Ontario Farmhouse – Marie Cecilia Guard
Reflecting about her art near the end of a long life, my mother, Marie Cecilia Guard, wrote a journal entry which might have provided her epitaph: “My subject is color and light giving joy.” She truly lived a lifetime devoted to art. With every spare moment she could steal from a life of poverty, ill health and family obligations, she was painting, drawing, and studying. But the cost was very high.
Quite simply, being a woman artist in her generation meant walking away from the crowd. Upon graduation in the thirties, many of her woman friends from the College of Art married and largely abandoned their artistic dreams. Her two best friends, Annora Brown and Euphemia (Betty) McNaught returned to Alberta, where they painted and taught art all their long lives. But, unlike my mother, they did not take on the distractions of marriage and children.
For much of her adult life, in spite of her great love affair with my father, Ken Phillips, Marie suffered from profound loneliness. Moving to Mississauga from Toronto just before World War II and its ensuing gas rationing, inevitably meant that she and Ken largely severed their art connections. Her middle class neighbors in Mississauga found nothing in common with the beautiful artist, and she, in turn, recoiled from stultifying coffee parties, where conversation centered on washing machines and new recipes. When neighborhood children were invited to my birthday party, and it was
discovered that the art on the walls of our home included large pictures of unclothed women, our family became permanently branded as suspect.
In the fifties and early sixties, when my mother taught would-be artists in Port Credit, she faced another, but equally unfortunate, kind of distancing. In awe of her ability and knowledge, her students were friendly, but, as students often do, they mainly kept their teacher at arm’s length.

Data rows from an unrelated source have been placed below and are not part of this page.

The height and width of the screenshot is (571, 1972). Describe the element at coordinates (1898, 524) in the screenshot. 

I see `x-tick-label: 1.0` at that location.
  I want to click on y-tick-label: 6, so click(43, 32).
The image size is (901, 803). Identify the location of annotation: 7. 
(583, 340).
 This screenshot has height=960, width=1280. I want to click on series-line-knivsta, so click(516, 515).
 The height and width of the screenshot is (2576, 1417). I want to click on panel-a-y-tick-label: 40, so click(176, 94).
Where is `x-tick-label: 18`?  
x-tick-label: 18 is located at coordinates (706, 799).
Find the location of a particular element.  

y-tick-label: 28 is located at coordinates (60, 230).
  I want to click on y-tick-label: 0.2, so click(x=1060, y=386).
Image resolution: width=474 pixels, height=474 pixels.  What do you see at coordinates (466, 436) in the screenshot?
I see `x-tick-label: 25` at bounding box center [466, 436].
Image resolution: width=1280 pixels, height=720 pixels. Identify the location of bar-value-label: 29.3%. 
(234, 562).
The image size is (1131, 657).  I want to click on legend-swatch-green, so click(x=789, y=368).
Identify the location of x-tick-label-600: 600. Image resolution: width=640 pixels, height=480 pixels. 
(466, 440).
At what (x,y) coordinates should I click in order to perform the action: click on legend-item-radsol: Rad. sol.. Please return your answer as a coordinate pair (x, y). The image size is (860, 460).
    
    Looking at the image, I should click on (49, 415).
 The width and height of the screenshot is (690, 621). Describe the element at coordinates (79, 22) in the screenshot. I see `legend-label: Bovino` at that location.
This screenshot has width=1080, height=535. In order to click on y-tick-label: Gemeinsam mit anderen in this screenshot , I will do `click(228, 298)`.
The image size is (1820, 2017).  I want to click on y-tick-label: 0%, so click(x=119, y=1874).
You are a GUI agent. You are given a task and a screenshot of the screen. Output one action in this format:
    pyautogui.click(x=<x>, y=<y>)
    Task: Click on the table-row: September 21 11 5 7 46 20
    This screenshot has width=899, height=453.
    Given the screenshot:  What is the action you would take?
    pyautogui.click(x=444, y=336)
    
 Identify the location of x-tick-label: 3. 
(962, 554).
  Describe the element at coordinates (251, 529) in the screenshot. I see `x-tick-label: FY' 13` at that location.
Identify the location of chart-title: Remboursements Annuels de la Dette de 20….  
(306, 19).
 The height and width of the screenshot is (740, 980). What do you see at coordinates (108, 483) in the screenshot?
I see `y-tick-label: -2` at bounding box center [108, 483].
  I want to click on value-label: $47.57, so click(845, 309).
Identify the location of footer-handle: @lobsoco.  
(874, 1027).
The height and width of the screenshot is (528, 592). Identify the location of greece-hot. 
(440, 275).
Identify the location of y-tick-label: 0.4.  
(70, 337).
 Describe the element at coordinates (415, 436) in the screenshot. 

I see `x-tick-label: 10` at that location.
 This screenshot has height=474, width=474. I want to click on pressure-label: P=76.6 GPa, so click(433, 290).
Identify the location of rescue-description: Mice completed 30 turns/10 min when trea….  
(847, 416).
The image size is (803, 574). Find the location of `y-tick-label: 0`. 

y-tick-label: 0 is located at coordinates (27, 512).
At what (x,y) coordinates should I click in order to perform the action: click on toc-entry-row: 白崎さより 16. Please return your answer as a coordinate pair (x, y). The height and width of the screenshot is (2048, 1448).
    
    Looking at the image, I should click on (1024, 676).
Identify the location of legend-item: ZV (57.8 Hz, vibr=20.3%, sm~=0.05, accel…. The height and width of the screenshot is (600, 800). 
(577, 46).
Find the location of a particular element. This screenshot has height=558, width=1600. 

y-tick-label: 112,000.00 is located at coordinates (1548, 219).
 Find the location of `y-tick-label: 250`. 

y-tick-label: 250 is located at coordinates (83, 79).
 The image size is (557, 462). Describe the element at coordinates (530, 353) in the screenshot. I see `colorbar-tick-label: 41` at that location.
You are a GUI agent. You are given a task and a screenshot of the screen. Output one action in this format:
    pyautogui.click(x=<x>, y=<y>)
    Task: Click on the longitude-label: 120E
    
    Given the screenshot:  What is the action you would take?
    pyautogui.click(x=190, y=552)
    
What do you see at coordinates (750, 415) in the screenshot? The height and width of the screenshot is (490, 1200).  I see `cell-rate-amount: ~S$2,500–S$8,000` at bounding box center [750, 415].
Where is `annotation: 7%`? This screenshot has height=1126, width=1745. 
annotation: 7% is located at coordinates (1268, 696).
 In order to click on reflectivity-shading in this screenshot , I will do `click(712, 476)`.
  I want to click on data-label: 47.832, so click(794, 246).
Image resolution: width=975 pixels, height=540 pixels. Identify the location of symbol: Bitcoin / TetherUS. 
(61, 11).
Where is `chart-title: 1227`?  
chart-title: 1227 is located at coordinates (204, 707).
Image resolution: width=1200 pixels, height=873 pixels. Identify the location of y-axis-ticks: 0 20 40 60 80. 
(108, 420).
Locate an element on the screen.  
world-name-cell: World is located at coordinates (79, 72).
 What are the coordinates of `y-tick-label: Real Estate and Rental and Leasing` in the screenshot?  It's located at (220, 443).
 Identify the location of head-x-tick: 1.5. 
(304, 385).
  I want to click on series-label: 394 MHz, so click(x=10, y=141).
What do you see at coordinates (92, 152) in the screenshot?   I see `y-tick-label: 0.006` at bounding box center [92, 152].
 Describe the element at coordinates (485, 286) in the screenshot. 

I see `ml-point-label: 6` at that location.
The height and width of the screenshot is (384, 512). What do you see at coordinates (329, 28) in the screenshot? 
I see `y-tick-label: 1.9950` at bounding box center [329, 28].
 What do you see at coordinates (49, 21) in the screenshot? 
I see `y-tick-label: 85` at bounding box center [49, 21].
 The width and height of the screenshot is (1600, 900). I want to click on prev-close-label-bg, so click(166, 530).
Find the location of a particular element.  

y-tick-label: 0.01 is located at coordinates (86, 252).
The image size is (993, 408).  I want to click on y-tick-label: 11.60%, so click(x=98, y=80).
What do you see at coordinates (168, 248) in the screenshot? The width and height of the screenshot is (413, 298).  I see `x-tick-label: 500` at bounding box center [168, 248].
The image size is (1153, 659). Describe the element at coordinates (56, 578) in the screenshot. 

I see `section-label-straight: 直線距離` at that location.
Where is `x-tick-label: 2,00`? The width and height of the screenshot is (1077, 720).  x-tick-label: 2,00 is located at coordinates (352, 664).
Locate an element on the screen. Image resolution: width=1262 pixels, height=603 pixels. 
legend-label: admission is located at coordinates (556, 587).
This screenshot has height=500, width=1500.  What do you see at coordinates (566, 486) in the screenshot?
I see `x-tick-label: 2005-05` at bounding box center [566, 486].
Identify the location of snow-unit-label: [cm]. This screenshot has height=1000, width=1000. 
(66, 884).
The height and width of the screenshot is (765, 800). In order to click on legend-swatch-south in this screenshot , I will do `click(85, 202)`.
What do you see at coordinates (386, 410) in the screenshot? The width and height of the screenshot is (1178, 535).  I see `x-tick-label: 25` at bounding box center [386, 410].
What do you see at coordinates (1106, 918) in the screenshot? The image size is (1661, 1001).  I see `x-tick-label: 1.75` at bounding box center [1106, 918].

In terms of promoting her art, my mother was hampered by old-fashioned notions. The dreadful accusation of “not nice” often rose to thwart her. “It was not nice to promote your own work.” What was “nice” was cherishing the improbable dream that at long last someone would discover how gifted you were and would take up your cause for you. Isolated as she was, she lacked the confidence to “put herself forward” in the competitive post-war art world.
And yet, my mother never, ever gave up on what mattered most to her. The hand-sized homemade sketch pads my father crafted sat ready wherever in the house she might be. I remember her pausing from stirring soup to capture a chickadee in the pines outside the window. Still lifes were arranged in the Studio, where giant easels loomed, were waiting to be captured in oil. There are sheets of sketches of her daughters as babies. Marie had merely to glimpse a gleam of sun striking from clouds, and she whipped out her pencil crayons to capture the evanescent light, making notations for a later
picture. In late life, coming out of an anesthetic after hip surgery, her first request was for paper and pen. Doctors and nurses gathered in amazement as she captured a likeness of the hundred year old woman in the bed beside hers. In spite of macular degeneration and cataracts, a large table in her retirement home room was spread with masses of color studies which she continued nearly until her final, devastating stroke.
“My subject is color and light giving joy.” To this I would add that her gift was to see and convey Gerard Manley Hopkins’ “There lives the dearest freshness deep down things.”